Lo stile è lo stesso che poi caratterizzerà l'intera filmografia di Paradžanov: immagini statiche tese alla suggestione e all'evocazione emotiva dello spettatore, realizzate attraverso l'utilizzo di allegorie, fantasie surrealiste e ambientazioni oniriche e accompagnate da musiche tipiche del folklore armeno. Non vi sono movimenti di camera, lo stile a vignette fisse ricorda gli esordi del cinema e l'audio è a volte sovrapposto senza diretto collegamento alle immagini. Il film presenta pochi dialoghi, per la maggior parte citazioni di poesie di Sayat-Nova. L'attrice Sofiko Čiaureli interpreta sei personaggi diversi, maschili e femminili.
L'uso di colori accesi e immagini simboliche ricorre nel film: in una delle prime scene il succo rosso sangue di un melograno sgocciola su un canovaccio creando una macchia la cui forma richiama i confini dell'antica Armenia Maggiore. Successivamente, tintori sollevano matasse di lana da tinozze con i colori della bandiera armena.

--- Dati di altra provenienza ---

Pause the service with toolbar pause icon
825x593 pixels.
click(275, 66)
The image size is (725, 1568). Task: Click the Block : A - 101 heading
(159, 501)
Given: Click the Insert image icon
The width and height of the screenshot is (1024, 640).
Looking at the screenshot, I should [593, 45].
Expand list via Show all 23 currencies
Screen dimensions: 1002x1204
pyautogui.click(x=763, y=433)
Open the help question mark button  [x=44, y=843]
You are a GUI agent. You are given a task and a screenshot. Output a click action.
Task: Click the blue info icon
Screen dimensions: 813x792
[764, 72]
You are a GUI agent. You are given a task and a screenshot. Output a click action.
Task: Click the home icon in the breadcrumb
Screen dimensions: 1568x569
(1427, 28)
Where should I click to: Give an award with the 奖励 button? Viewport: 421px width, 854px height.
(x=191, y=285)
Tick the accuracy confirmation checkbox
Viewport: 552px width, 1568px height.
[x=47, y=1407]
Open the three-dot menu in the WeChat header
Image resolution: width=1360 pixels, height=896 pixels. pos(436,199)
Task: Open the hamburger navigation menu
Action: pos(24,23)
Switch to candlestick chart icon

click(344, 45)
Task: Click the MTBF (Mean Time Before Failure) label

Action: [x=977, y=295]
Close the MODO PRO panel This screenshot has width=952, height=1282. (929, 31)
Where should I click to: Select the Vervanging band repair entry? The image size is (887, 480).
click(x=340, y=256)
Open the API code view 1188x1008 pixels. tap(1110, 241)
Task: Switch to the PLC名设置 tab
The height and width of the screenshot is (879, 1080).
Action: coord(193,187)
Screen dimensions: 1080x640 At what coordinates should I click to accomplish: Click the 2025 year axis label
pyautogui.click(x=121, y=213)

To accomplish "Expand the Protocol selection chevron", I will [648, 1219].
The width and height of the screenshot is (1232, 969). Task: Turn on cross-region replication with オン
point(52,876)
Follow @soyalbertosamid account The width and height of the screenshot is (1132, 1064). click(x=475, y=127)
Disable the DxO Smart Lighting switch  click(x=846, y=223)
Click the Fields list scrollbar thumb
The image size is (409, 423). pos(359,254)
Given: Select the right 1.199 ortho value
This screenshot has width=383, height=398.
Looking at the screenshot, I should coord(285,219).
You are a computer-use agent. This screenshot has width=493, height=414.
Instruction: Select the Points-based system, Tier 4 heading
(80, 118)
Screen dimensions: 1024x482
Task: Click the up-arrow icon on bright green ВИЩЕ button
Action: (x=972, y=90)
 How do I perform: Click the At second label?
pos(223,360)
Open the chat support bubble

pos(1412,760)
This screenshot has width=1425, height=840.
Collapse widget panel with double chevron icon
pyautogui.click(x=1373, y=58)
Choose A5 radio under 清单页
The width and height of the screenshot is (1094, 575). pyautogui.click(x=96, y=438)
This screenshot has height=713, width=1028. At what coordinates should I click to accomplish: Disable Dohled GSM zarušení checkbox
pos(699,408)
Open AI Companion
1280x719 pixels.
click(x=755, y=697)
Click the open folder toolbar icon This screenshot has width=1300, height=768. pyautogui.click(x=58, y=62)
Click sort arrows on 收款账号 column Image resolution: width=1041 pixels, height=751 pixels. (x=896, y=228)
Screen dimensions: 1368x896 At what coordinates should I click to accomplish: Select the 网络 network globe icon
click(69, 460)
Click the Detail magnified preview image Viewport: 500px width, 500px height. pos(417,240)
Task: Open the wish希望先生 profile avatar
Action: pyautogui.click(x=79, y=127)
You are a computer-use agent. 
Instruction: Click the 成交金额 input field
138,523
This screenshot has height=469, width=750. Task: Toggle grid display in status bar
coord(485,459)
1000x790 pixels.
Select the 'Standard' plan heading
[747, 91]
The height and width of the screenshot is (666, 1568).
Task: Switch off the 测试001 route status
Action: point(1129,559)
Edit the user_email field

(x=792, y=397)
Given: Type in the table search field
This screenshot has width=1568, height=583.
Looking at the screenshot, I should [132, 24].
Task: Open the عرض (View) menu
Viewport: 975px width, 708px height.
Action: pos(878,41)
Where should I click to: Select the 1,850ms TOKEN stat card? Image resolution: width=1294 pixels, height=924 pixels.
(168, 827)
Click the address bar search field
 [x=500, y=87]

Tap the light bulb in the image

Paradžanov ha affermato di essersi ispirato "ai manoscritti miniati armeni. Volevo ricreare le dinamiche interne che derivano dall'immagine, le forme e la drammaturgia del colore". Ha inoltre descritto il film con una serie di miniature persiane.[2] Molte riprese sono state effettuate in luoghi storici dell'Armenia, come il monastero di Sanahin, il monastero di Haghpat, la chiesa di San Giovanni ad Ardvi e il monastero di Akhtala (tutti localizzati nella provincia di Lori). Le ambientazioni georgiane includono il monastero di Alaverdi, la campagna che circonda il monastero di David Gareia e il complesso di Dzveli Shuamta vicino a Telavi. Le ambientazioni azere includono la città vecchia di Baku e la fortezza di Nardaran.[3]
Per girare il film, Paradžanov si trasferì in Armenia da Kiev. Le riprese sono durate alcuni anni, in cui il regista ha dovuto utilizzare mezzi di fortuna e superare gli ostacoli della censura.[4]
La censura sovietica e diversi funzionari del Partito Comunista reagirono negativamente al trattamento poetico e visivo riservato alla vita di Sayat-Nova. Una delle critiche più forti verteva sull'incapacità del film di educare il pubblico a riguardo del poeta. Il risultato fu un cambio di titolo (da Sayat-Nova a Il colore del melograno) e la rimozione di qualsiasi riferimento al nome di Sayat-Nova dalla versione originale armena, sia nei riconoscimenti che nei titoli dei capitoli. Lo scrittore armeno Hrant Matevosyan scrisse nuovi titoli astratti per i capitoli. I funzionari criticarono anche l'abbondanza di immagini religiose, sebbene siano largamente presenti in entrambe le versioni del film sopravvissute a oggi. Inizialmente, la Commissione di stato sovietica per il cinema bloccò la distribuzione del film al di fuori dell'Armenia. Venne trasmesso per la prima volta in Armenia nell'ottobre del 1969 con una durata totale di 77 minuti.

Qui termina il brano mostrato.